### EXCERPT TO READ
[START]

Question

In Exercises 1-36, solve each of the trigonometric equations exactly on the interval $$0 \leq x<2 \pi$$.$$\tan (2 x)+1=\sec (2 x)$$

Answer

**step1 Determine the Domain of the Equation**

The given trigonometric equation involves the tangent and secant functions, which are defined as $$ \tan \theta = \frac{\sin \theta}{\cos \theta} $$ and $$ \sec \theta = \frac{1}{\cos \theta} $$. For these functions to be defined, the denominator $$\cos \theta$$ must not be zero. In our equation, the argument for both functions is $$2x$$. Therefore, we must have $$\cos(2x) \neq 0$$. This condition implies that $$2x$$ cannot be an odd multiple of $$\frac{\pi}{2}$$. That is, $$2x \neq \frac{\pi}{2}, \frac{3\pi}{2}, \frac{5\pi}{2}, \frac{7\pi}{2}, \ldots$$. Dividing by 2, we find the values of $$x$$ that are excluded from the solution set within the given interval $$0 \leq x < 2\pi$$.

$$ 2x \neq \frac{\pi}{2} + n\pi \quad \text{for any integer } n $$

$$ x \neq \frac{\pi}{4} + \frac{n\pi}{2} $$

For the interval $$0 \leq x < 2\pi$$, the excluded values of $$x$$ are:

$$ x = \frac{\pi}{4} \quad (n=0) $$

$$ x = \frac{\pi}{4} + \frac{\pi}{2} = \frac{3\pi}{4} \quad (n=1) $$

$$ x = \frac{\pi}{4} + \pi = \frac{5\pi}{4} \quad (n=2) $$

$$ x = \frac{\pi}{4} + \frac{3\pi}{2} = \frac{7\pi}{4} \quad (n=3) $$

**step2 Rewrite the Equation in Terms of Sine and Cosine**

To simplify the equation, we express $$\tan(2x)$$ and $$\sec(2x)$$ in terms of $$\sin(2x)$$ and $$\cos(2x)$$. This will transform the equation into a more manageable form.

[END]

### YOUR OBJECTIVE
Please explain why the worked solution above requires that cos(2x) not equal zero.

### SOURCE MATERIAL
[START]

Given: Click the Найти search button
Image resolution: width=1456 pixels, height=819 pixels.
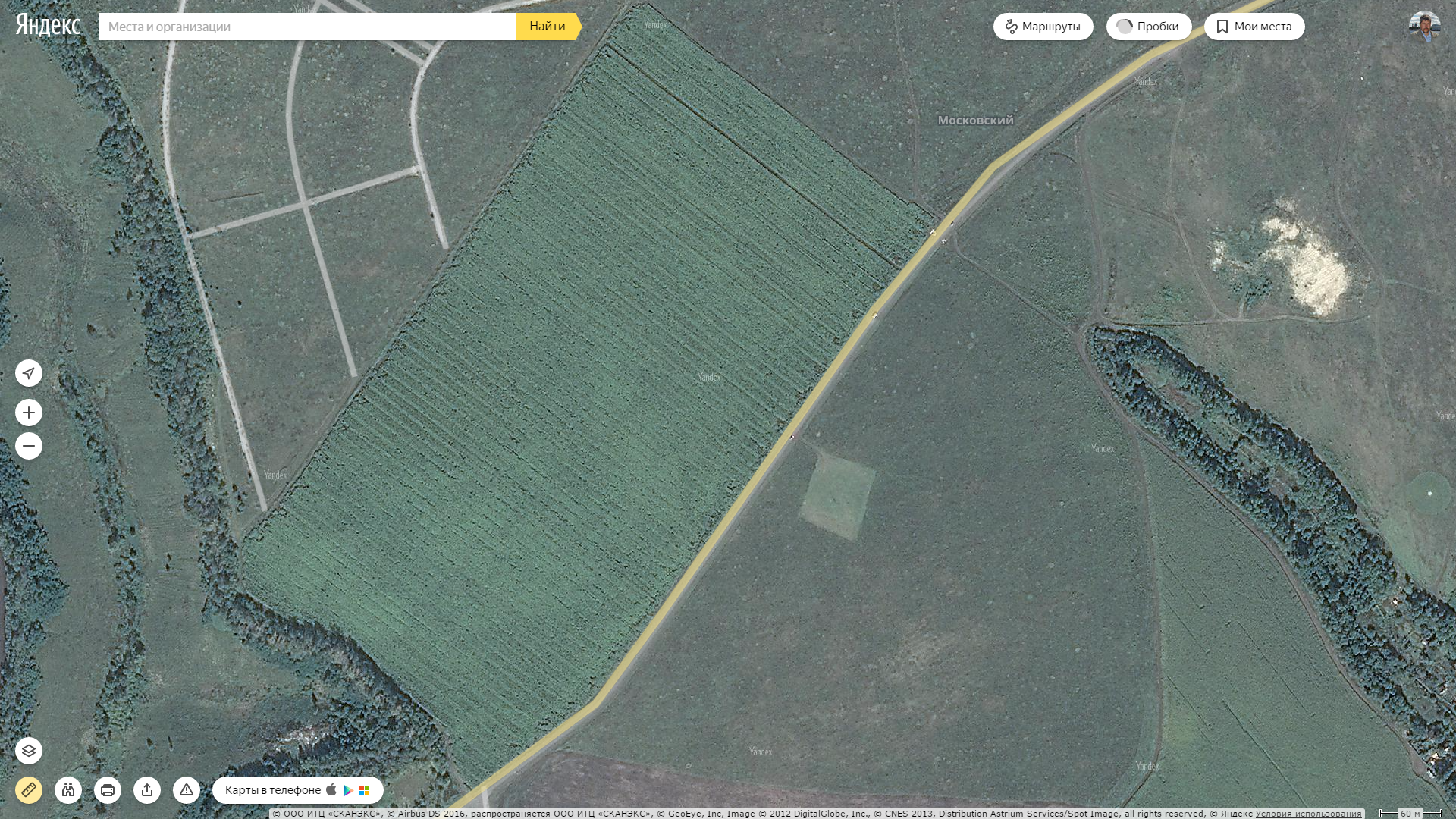Looking at the screenshot, I should click(547, 27).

[END]

### TASK RESPONSE
Tangent and secant are defined as tan θ = sin θ / cos θ and sec θ = 1 / cos θ, so cos θ is the denominator of both and must not be zero for them to be defined. Because both functions in the equation take 2x as their argument, cos(2x) cannot be zero.